Há o povo. A parte bela do povo. E a parte feia também.
A parte feia quebra coisas. A democracia em si, meus caros, é um conceito belo. Não significa, necessariamente, que o povo está no poder, mas que o poder emana do povo. Democracia não é fazer o que você quer, nem deixar os outros fazerem o que eles quiserem. Defender uma ideia é uma coisa maravilhosa; quebrar bens públicos (e privados) é crime. Invariavelmente, alguém terá de pagar por esses danos – certamente o contribuinte, eu e você, e muito provavelmente aqueles que estão quebrando também. Democracia não é quebrar coisas. Não é queimar ônibus. Não é pichar muros. Democracia não é ir contra a polícia. As pessoas precisam saber que existe diferença entre uma coisa e outra.

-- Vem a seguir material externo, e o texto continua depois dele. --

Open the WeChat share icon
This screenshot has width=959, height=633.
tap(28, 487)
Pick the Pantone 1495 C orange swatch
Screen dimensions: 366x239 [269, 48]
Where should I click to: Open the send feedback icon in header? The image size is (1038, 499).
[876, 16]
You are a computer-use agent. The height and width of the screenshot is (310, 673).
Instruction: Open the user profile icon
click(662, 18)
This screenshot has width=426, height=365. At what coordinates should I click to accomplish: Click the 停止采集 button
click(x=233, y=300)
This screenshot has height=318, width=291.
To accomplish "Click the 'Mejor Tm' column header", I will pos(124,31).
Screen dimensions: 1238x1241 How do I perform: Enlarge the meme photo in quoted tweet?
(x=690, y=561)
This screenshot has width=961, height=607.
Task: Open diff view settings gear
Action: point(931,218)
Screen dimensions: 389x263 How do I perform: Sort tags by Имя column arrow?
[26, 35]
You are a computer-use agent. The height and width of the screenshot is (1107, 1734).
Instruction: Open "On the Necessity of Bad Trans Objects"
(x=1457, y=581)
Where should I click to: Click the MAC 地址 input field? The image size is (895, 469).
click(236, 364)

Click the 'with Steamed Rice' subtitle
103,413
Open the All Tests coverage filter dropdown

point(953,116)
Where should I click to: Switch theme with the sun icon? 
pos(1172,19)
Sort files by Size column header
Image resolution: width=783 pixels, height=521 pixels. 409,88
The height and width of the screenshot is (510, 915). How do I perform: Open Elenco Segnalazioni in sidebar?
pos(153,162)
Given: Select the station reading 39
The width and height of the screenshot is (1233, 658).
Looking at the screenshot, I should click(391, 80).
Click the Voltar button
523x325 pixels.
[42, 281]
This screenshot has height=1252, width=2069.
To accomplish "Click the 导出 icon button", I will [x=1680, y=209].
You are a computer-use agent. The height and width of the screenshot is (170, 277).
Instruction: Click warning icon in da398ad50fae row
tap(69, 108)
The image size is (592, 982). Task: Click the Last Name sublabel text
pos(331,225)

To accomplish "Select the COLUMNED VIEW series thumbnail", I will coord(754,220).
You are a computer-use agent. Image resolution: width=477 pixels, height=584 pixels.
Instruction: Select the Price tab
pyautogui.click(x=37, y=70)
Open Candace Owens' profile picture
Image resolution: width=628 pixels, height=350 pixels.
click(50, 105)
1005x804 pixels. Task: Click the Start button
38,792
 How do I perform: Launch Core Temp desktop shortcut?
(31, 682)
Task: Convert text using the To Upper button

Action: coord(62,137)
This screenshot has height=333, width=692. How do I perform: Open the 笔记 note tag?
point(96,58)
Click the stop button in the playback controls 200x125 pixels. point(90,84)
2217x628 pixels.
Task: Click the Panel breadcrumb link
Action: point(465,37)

Já a parte bela se une sob diversas bandeiras – ou nenhuma – e por diversas causas. Algumas, utópicas. A maioria delas, porém, legítima: menores taxas para o transporte público, menos corrupção, impostos empregados mais eficientemente, menos estádios e mais saúde, educação, segurança.
A imagem que fica, no fim das contas, é a de jovens nas ruas, aos milhares. Um flashback, alguns poderiam dizer. Até então, esse tipo de coisa era um tipo de mitologia advinda de uma época em que era proibido protestar, um tempo de nossos pais e avôs que inspirou uma leva de artistas melancólicos.
Quase três décadas depois, novos jovens saem às mesmas ruas. Contudo, nesse caos de máscaras de Guys Fawkes, hinos nacionais entoados em diversos ritmos e rostos pintados de verde e amarelo parece haver alguma lógica interna.
Lógica essa, diga-se de passagem, ainda incompreendida pelos próprios manifestantes. O que é muito natural. Afinal, essa foi provavelmente a primeira vez que a minha geração se levantou. Que o faça, então, com nada menos que absoluta responsabilidade.